TEL AVIV | A rare exchange of prisoners - living and dead - between Israel and Hezbollah at the Lebanese border boosted hopes yesterday that the two enemies are headed toward a deal that would free two Israeli soldiers whose abduction sparked a war in 2006.

With the Red Cross and U.N. peacekeeping soldiers as go-betweens, Hezbollah returned what it is says are the remains of Israeli soldiers killed in the monthlong war two summers ago.

Israel released Nissim Nasser, who was convicted of spying for the militant Shi’ite group in 2002. The exchange took place at the seaside border crossing of Rosh Hanikrah.

The Ha’aretz newspaper quoted Israeli and Red Cross officials who said the Hezbollah gesture was a surprise and denied there was any agreement on a humanitarian swap. A spokesman from the office of Prime Minister Ehud Olmert declined to comment.

The Israeli army released a statement confirming that it had received a coffin from Hezbollah and that it would check the claims that it contained the remains of soldiers.

“I hope this is a step in the direction of a prisoner exchange,” said German Foreign Minister Frank-Walter Steinmeier, whose country is trying to mediate between Israel and Hezbollah.

Mr.

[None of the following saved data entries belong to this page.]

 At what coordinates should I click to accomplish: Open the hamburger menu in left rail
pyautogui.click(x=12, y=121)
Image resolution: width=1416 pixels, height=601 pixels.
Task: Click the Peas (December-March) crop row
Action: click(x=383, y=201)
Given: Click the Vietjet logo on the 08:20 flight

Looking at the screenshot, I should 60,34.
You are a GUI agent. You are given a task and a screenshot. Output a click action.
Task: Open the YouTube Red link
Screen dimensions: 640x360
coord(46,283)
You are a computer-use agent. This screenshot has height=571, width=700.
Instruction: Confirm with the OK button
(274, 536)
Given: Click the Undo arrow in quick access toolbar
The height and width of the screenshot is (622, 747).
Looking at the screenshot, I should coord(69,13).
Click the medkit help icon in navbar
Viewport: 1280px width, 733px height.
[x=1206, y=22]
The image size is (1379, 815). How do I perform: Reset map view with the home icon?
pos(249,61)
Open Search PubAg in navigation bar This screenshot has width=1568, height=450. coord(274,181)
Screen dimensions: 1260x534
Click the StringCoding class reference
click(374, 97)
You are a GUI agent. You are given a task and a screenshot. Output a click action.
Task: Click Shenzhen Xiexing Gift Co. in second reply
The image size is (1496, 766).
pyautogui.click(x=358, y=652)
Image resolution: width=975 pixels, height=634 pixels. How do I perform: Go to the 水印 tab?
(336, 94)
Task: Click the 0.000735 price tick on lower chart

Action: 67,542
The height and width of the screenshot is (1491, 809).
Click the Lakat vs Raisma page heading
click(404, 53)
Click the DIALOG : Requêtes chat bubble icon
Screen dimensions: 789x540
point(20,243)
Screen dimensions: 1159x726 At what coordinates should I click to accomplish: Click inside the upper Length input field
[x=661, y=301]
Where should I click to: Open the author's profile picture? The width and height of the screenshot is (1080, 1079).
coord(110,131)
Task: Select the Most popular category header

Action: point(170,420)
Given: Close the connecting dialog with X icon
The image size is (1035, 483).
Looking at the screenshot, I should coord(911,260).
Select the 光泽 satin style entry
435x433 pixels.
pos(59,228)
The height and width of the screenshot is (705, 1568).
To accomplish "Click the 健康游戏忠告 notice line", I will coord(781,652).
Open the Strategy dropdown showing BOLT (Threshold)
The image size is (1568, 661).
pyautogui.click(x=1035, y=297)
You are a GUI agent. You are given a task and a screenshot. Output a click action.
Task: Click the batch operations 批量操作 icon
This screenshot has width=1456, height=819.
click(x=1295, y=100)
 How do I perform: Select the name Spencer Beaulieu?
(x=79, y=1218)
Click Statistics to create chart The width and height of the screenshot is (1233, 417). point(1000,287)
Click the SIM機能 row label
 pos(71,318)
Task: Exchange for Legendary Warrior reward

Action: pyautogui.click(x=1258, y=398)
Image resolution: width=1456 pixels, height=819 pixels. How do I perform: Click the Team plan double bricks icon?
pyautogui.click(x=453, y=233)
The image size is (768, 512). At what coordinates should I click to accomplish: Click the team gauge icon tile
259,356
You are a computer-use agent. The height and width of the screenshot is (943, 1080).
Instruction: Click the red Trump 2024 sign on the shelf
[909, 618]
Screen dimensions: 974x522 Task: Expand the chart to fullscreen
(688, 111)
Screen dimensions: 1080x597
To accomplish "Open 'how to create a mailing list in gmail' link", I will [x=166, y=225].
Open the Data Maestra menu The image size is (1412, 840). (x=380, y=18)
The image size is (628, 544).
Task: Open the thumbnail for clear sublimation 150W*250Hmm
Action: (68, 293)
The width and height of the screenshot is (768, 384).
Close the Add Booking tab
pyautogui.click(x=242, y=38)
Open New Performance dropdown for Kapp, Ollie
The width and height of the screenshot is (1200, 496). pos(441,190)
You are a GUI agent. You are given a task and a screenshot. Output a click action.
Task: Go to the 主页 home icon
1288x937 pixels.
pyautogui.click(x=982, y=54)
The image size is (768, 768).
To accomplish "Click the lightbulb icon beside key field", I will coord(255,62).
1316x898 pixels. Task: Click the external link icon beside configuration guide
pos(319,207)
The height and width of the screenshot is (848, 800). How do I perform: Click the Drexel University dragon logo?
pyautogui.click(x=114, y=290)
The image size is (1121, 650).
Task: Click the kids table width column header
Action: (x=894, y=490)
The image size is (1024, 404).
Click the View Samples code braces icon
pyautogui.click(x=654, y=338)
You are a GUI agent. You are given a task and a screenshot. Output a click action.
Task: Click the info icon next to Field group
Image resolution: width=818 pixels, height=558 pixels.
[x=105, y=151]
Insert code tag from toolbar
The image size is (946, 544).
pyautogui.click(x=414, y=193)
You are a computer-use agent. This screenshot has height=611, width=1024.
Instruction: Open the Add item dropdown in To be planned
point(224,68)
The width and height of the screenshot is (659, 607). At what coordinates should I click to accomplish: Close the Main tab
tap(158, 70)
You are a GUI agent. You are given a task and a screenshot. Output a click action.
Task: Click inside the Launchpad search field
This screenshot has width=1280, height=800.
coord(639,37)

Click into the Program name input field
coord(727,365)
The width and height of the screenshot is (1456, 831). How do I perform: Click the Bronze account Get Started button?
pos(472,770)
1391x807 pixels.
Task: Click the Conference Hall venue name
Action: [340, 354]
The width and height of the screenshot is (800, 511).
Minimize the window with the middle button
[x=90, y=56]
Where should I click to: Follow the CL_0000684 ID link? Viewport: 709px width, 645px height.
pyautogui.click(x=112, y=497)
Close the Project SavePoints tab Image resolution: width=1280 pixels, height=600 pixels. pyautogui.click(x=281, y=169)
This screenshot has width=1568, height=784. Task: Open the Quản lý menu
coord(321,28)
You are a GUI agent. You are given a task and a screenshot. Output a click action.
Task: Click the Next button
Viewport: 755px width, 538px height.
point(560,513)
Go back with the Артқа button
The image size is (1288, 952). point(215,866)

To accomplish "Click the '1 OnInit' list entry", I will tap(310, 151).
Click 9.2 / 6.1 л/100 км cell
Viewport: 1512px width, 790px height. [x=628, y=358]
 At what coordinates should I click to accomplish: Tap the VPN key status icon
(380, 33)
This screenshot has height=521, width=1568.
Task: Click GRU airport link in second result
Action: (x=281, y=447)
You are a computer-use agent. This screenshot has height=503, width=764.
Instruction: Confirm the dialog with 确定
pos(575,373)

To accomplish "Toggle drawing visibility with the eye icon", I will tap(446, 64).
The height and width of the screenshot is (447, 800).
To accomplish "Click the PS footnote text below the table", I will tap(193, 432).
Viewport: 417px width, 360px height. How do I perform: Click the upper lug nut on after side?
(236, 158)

Nasser, a Lebanese native born to a Jewish mother, moved to Israel and received citizenship seven years ago. After he finished serving a six-year sentence for espionage, Israel decided to return him to Lebanon rather than keep him in detention as a bargaining chip.

The exchange comes on the heels of reports that Israel and Hezbollah are close to an agreement that would return two soldiers, Eldad Regev and Ehud Goldwasser, who have not been heard from since July 2006, in exchange for the freeing of Samir Quntar, who killed an Israeli family and two policeman in northern Israel three decades ago.

“More successful spin by [Hezbollah leader] Hassan Nassrallah, in contradiction to Israel’s wishes,” wrote Yossi Melman, a veteran intelligence commentator for Ha’aretz. “What was supposed to be the regular release of a security prisoner, who finished his sentence, now looks like a deal.”

The purported remains of the Israeli bodies were transferred in a coffin and immediately taken to Israel’s national center for forensic medicine to determine whether the Hezbollah claims were genuine.

The Shi’ite group first said several months ago that it possessed the body parts of Israeli soldiers and demanded a prisoner release from Israel - a demand that was ignored by the Jewish state.

A prisoner swap in the near future would help the domestic standing of both Hezbollah and Mr. Olmert.

Just weeks after violent street battles in Beirut gave way to a new unity coalition in Lebanon, a prisoner exchange to secure Kuntar’s release would help Hezbollah recover some of its damaged domestic reputation.

For Israel, it would close one of the wounds left open from what is widely perceived as a failed war.